For one of the balls, three forces are acting on it:

1. **Gravitational Force ($$F_g$$):** This is the weight of the ball, acting vertically downwards. We can calculate it using its mass ($$m$$) and the acceleration due to gravity ($$g$$).

$$ F_g = m \times g $$

Given mass $$m = 8.0 \times 10^{-4} \text{ kg}$$ and $$g = 9.8 \text{ m/s}^2$$:

$$ F_g = 8.0 \times 10^{-4} \text{ kg} \times 9.8 \text{ m/s}^2 = 7.84 \times 10^{-3} \text{ N} $$

2. **Tension Force (T):** This force acts along the thread, pulling the ball upwards and towards the ceiling. It makes an angle $$\theta$$ with the vertical, which we found to be $$18^\circ$$.

3. **Electrostatic Force ($$F_e$$):** Since both balls have identical positive charges, they repel each other. This force acts horizontally away from the other ball.

Since the ball is in equilibrium (it's suspended and not moving), the net force acting on it in both the horizontal and vertical directions must be zero.

**step3 Resolve Forces and Apply Equilibrium Conditions**

To apply the equilibrium conditions, we resolve the tension force ($$T$$) into its vertical and horizontal components. The gravitational force ($$F_g$$) is purely vertical, and the electrostatic force ($$F_e$$) is purely horizontal.

The vertical component of tension is $$T \cos \theta$$. It acts upwards, balancing the downward gravitational force.

$$ T \cos \theta = F_g $$

The horizontal component of tension is $$T \sin \theta$$. It acts horizontally towards the center, balancing the electrostatic force that pushes the ball away from the center.

$$ T \sin \theta = F_e $$

## Question1.b:

**step1 Calculate the Tension in the Threads**

We can find the tension ($$T$$) using the vertical equilibrium equation from the previous step. We already calculated the gravitational force ($$F_g$$) and determined the angle $$\theta$$.

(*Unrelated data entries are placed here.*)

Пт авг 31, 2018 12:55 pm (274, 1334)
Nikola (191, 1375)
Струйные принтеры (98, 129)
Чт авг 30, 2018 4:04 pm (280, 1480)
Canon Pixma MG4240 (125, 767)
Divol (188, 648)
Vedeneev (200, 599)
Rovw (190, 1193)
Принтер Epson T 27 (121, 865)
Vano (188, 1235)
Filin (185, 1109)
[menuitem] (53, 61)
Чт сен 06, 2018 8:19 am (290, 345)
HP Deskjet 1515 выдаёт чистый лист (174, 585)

$$ T = \frac{F_g}{\cos \theta} $$

Given $$F_g = 7.84 \times 10^{-3} \text{ N}$$ and $$\theta = 18^\circ$$:

$$ T = \frac{7.84 \times 10^{-3} \text{ N}}{\cos(18^\circ)} $$

Calculate the value:

$$ T = \frac{7.84 \times 10^{-3}}{0.9510565} \approx 8.2435 \times 10^{-3} \text{ N} $$

Rounding to two significant figures, the tension in each thread is:

$$ T \approx 8.2 \times 10^{-3} \text{ N} $$

## Question1.a:

**step1 Calculate the Distance Between the Balls**

Before we can calculate the charge, we need to determine the distance between the centers of the two balls. Each thread has a length $$L = 0.25 \text{ m}$$. The horizontal distance ($$x$$) from the vertical center line to one ball can be found using trigonometry with the thread length and the angle $$\theta$$.

$$ x = L \sin \theta $$

The total distance ($$r$$) between the two balls is twice this horizontal distance, as the setup is symmetrical.

$$ r = 2 \times x = 2 \times L \sin \theta $$

Given $$L = 0.25 \text{ m}$$ and $$\theta = 18^\circ$$:

$$ r = 2 \times 0.25 \text{ m} \times \sin(18^\circ) $$

Calculate the value:

$$ r = 0.5 \text{ m} \times 0.309017 \approx 0.1545085 \text{ m} $$

**step2 Calculate the Electrostatic Force**

Now we use the horizontal equilibrium equation derived earlier to find the electrostatic force ($$F_e$$).

$$ F_e = T \sin \theta $$

We use the more precise value for $$T$$ calculated in step 4 to maintain accuracy.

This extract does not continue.